Article by Wendy McCance
I was talking with my kids this morning about how to feel some peace when you are faced with an irrational person. I’m sure you all know someone who lives a life of drama. Nothing is ever good enough. They feel people are out to get them and they must always be in defense mode. Chaos reins whenever they are present. The worst part is you get sucked into their hellish state of mind. What do you do to keep your sanity and protect yourself from falling into defense mode yourself?
This is the example I gave the kids to give them some perspective. Lets say you are in a room with several people. The lights go out. You aren’t sure why the lights went out, maybe it was a power failure, but in any case, the lights are out. That person who gets excitable very easy and is always searching for that worst case scenario begins to freak out. They start flailing their arms around and screaming. This is life or death for them and they must get out, NOW. You are in the way and get smacked a few times by the person who is getting hysterical. That person starts screaming at you and everyone else near you. You hear the person scream, “whose fault was it that the lights went out? I knew this would happen because of irresponsibility. Look what you have done to me.” Or any other strange and outrageous statement that comes to their mind.
Okay, so now you are getting frustrated. No, actually now you are getting downright angry. None of this was your fault. Who knows why the lights went out. The person was so upset that you were in their way that you got smacked a few times when they were trying to get out. What do you do?
Well, here are two scenarios.
1. You are upset and yell back. You got smacked so you smack back. You’re in the dark and smack the wrong person and have extended the chain of people who are becoming upset. All chaos breaks out. There are people everywhere yelling and screaming. Physical fights have broken out. The situation keeps escalating with no end in sight.
2. Let’s say you remained calm. The person is obviously upset. Yes they are irrational and you don’t like what they have said, but you want to keep some peace in this situation. You say something like,”here let me take your hand. Everything will be okay. Let me help you find the way out of this room.” You are defusing some of the chaos. You are neutralizing the bad with the good by what you are throwing out there.

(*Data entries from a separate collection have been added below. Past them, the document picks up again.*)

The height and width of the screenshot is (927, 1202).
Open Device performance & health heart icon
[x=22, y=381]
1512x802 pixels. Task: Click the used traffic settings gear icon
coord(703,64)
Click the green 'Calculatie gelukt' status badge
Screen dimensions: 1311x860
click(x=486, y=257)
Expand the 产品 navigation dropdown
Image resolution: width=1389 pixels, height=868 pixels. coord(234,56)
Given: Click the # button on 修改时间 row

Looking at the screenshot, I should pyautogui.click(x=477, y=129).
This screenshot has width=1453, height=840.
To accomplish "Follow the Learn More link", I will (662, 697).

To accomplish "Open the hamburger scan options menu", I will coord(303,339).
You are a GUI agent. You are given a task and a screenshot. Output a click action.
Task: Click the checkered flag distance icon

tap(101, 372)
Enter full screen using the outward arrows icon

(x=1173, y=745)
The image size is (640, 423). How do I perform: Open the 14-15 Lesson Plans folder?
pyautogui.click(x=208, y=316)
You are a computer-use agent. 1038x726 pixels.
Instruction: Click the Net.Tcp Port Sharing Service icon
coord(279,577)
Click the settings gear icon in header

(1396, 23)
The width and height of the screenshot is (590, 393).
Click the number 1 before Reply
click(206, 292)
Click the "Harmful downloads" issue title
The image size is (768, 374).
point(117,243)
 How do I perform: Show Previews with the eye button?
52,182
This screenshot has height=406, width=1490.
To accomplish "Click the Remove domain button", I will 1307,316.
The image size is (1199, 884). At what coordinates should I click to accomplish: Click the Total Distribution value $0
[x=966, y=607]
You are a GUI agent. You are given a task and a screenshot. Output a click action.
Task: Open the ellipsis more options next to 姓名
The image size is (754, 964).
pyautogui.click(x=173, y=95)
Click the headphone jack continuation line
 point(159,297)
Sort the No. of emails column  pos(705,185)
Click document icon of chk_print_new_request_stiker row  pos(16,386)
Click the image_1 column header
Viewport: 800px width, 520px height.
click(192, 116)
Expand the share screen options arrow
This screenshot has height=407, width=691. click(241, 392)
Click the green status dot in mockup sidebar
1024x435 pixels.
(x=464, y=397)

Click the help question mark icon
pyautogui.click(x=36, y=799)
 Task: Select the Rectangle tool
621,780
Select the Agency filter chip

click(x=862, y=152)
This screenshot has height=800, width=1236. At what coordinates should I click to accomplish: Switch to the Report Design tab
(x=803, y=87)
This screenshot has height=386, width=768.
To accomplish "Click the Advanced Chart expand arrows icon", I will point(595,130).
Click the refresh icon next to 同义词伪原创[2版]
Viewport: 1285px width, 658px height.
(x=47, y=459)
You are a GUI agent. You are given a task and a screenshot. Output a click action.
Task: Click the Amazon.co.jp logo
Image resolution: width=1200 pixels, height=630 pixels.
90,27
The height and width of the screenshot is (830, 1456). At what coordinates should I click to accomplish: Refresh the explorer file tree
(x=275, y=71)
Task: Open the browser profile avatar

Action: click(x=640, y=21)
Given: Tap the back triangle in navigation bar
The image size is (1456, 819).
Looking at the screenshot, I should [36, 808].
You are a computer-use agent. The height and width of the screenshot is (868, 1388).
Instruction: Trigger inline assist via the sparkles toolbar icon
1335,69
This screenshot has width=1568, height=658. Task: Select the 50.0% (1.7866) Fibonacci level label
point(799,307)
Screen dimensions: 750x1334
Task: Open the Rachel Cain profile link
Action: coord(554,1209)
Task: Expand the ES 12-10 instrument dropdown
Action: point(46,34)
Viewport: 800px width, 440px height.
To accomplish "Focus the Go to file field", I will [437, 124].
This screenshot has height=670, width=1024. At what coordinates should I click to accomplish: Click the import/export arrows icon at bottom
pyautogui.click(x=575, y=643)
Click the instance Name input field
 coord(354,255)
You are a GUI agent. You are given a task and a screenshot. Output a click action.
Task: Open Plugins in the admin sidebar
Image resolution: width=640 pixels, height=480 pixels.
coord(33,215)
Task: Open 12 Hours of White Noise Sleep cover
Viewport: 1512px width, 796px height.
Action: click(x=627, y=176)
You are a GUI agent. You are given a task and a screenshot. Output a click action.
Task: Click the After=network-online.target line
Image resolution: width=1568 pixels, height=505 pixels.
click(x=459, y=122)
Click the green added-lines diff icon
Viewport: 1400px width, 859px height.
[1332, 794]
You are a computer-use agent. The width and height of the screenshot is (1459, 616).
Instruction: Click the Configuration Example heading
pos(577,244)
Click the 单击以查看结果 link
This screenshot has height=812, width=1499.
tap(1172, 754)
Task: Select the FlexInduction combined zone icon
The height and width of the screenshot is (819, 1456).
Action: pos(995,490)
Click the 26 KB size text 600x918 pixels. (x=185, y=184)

Look, let’s be honest. You can’t change people. Some people are like a broken record and feel most comfortable when their lives feel like they are spinning out of control. Crazy, yes but that’s what they are used to. There will be times where unfortunately these people can not be avoided. In the face of these people, you need to stay true to you.
Part of finding happiness in your life is by finding ways to remain peaceful in the face of chaos. The only way to do this is by giving back positive where there is negative. You may not say anything, but if deep down you really feel hatred for someone (for instance), the vibe will still go out there and there will be more clashing with that person no matter how hard you try to hide your feelings. If you can realize that the person living in a drama filled world really lives a hellish life, you can more easily forgive some of your bad feelings and instead feel a sense of empathy for that individual. It’s hard to fight with someone who shows kindness and decency and means it.
In the end, I told the kids that complaining would only make them feel worse and more helpless to the situation. Instead, they must relax, feel the peace they have in other areas of their life, and be grateful for what they have. Then think about the life of the one they are complaining about, see how empty their life is in comparison and feel compassion for the person. No matter what, the answers aren’t ideal, you’d rather just not be around it. Unfortunately, life doesn’t work that way a lot of the time. Finding ways to feel stronger and more at peace with yourself in these situations, these coping mechanisms are what I want the kids to learn about. Their life will become so much fuller in the end.